- Theatrical poster
- Directed by: Dondon Santos
- Screenplay by: Shugo Praico
- Story by: Rondel P. Lindayag; Rodel Nacianceno; Shugo Praico; Francis Xavier Pasion;
- Produced by: Arnel Nacario; Kate Valenzuela;
- Starring: Coco Martin;
- Cinematography: Timmy Jimenez
- Edited by: Renewin B. Alano
- Music by: Carmina Cuya
- Production companies: CineMedia Films; VIP Access Media;
- Distributed by: Star Cinema
- Release date: June 2, 2010;
- Running time: 104 minutes
- Country: Philippines
- Languages: Filipino; English;

= Noy (film) =

Noy is a 2010 Filipino independent drama film directed by Dondon Santos. It stars Coco Martin and Erich Gonzales and was released under Star Cinema. The film is rated "A" by the Cinema Evaluation Board of the Philippines. It was selected as the Filipino entry for the Best Foreign Language Film at the 83rd Academy Awards. However, the film did not make the final shortlist.

==Plot==
Forced to find a job as his family's breadwinner, Noy (Coco Martin) poses as a journalist commissioned to come up with a documentary following the campaign trail of his namesake and top presidential bet, Sen. Benigno "Noynoy" Aquino III for the 2010 Philippine National elections.

It started when Noy, who has an ambition to be a news reporter, faked his school records to enter a major TV station, owned by Jane (Vice Ganda). As a reporter, he was assigned to cover Sen. Noynoy's presidential campaigns everywhere. Meanwhile, his girlfriend, Divine (Erich Gonzales), initially discouraged him, was forced to agree. He covered Sen. Aquino's campaigns from Luzon, Visayas and Mindanao, every time, from sunrise to midnight, from live coverage to record editing. His older brother, Bong (Joem Bascon), crippled by polio, jealous at Noy at his lucky streak, unintentionally joined a notorious group at drug dealing.

Meanwhile, some jealous TV presenters investigated Noy's background. They reported it on Jane. Noy was immediately summoned and fired when they found out about his fake identity, but gave him one last shot to cover Sen. Aquino's campaign in Tarlac.

He returns to his home in Artex Compound to see his brother being mauled by two thugs. He was spotted and killed by one of the thugs, falling his body in the floodwater.

In the end of the film, Noy's family observed his death by lighting in the front of his portrait. Simultaneously, Senator Noynoy made his speech in front of the crowds gathered during his campaign.

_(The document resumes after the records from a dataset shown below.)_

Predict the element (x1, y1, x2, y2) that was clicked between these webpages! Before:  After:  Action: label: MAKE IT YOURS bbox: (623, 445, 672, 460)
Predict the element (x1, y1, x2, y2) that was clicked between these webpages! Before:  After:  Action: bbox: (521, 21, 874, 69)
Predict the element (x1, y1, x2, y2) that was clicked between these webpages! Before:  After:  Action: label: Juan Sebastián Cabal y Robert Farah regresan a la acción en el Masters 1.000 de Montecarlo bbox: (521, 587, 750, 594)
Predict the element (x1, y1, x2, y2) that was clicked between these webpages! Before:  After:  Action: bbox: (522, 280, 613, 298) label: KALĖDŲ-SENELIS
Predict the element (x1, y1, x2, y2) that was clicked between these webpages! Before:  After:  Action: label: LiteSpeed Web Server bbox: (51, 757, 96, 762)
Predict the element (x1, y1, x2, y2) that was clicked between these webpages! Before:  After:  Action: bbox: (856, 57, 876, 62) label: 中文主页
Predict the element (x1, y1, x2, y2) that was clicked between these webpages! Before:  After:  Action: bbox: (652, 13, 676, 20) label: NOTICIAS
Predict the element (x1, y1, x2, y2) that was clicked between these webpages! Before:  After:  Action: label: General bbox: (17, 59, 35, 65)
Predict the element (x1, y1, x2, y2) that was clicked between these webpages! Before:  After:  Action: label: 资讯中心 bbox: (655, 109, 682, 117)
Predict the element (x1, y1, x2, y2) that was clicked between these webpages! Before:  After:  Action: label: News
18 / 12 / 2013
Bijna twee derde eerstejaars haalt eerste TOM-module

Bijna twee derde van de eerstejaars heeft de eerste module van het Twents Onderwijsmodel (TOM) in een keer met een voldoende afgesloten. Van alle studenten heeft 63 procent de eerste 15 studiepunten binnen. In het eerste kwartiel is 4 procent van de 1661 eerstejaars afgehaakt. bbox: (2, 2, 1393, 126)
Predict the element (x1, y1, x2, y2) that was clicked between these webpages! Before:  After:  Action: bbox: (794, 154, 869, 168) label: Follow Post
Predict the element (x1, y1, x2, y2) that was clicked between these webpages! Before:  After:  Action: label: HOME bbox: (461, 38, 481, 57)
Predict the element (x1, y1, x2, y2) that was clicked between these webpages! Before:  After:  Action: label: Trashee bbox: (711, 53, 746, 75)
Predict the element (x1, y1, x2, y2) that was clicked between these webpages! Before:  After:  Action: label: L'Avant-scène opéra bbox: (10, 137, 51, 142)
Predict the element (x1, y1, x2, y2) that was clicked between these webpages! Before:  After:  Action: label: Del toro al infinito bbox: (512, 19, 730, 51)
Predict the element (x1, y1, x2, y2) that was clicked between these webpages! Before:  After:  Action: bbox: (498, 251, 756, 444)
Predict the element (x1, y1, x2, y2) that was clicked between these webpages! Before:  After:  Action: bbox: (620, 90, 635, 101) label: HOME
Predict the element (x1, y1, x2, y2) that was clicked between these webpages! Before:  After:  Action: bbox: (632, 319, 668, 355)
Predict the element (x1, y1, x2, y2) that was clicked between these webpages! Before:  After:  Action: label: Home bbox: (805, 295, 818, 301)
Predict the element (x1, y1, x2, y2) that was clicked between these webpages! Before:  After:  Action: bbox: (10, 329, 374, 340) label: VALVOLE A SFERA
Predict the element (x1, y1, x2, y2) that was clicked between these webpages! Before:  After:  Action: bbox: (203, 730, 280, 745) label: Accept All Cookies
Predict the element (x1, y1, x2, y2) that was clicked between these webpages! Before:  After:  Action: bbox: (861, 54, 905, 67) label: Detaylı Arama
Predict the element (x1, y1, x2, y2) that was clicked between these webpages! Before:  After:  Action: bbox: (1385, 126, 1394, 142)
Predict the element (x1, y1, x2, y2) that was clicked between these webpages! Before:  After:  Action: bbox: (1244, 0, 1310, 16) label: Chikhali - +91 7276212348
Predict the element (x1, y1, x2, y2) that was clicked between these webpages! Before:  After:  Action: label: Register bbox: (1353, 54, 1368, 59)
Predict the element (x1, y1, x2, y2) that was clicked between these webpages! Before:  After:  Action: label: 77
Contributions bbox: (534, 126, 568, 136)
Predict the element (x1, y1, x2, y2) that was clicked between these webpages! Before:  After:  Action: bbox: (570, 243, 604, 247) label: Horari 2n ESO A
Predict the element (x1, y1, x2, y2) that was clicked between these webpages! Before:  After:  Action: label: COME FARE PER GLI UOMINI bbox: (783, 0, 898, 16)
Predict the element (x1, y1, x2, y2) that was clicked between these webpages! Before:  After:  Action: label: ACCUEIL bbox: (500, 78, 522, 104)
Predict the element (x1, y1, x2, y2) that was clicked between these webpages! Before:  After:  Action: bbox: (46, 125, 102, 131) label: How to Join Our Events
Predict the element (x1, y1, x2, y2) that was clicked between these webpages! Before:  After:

The film, infused with actual documentary footage inter-cut with dramatic scenes mixed with countless presidential campaign slogans, deals with themes of poverty, survival and hope for the Filipino family.

==Cast==
===Main Cast===
- Coco Martin as Manolo "Noy" Agapito
===Supporting Cast===
- Cherry Pie Picache as Letty Agapito
- Joem Bascon as Bong Agapito
- Erich Gonzales as Divine
- Cheska Billiones as Tata
- Baron Geisler as Caloy
- Vice Ganda as Jane
- Ketchup Eusebio as Harold
- Pen Medina as Nick
- Jhong Hilario as Drug Thug 1
- Kristofer King† as Drug Thug 2
- Tess Antonio
- Janus del Prado as Boy
- Ping Medina as Binatang Bangkero
- Neil Ryan Sese as Policeman

===Special participation===
- Karen Davila
- Liz Uy
- Boy Abunda as Himself/Cameo
- Kris Aquino as Herself/Cameo
- James Yap as Himself/Cameo
- Ai-Ai delas Alas as Herself/Cameo
- Mariel Rodriguez as Herself/Cameo
- Bianca Gonzales
- Dingdong Dantes as Himself/Cameo
- Marian Rivera as Herself/Cameo
- Jodi Sta. Maria as Herself/Cameo
- Dennis Padilla
- Claudine Barretto
- Sharon Cuneta
- Ogie Alcasid as Himself/Cameo
- Benigno Aquino III as Himself/Cameo

==TV special==
In observance of the death of Noynoy Aquino who died last June 24, 2021, the film was shown on Kapamilya Channel, Kapamilya Online Live and A2Z on June 27, 2021.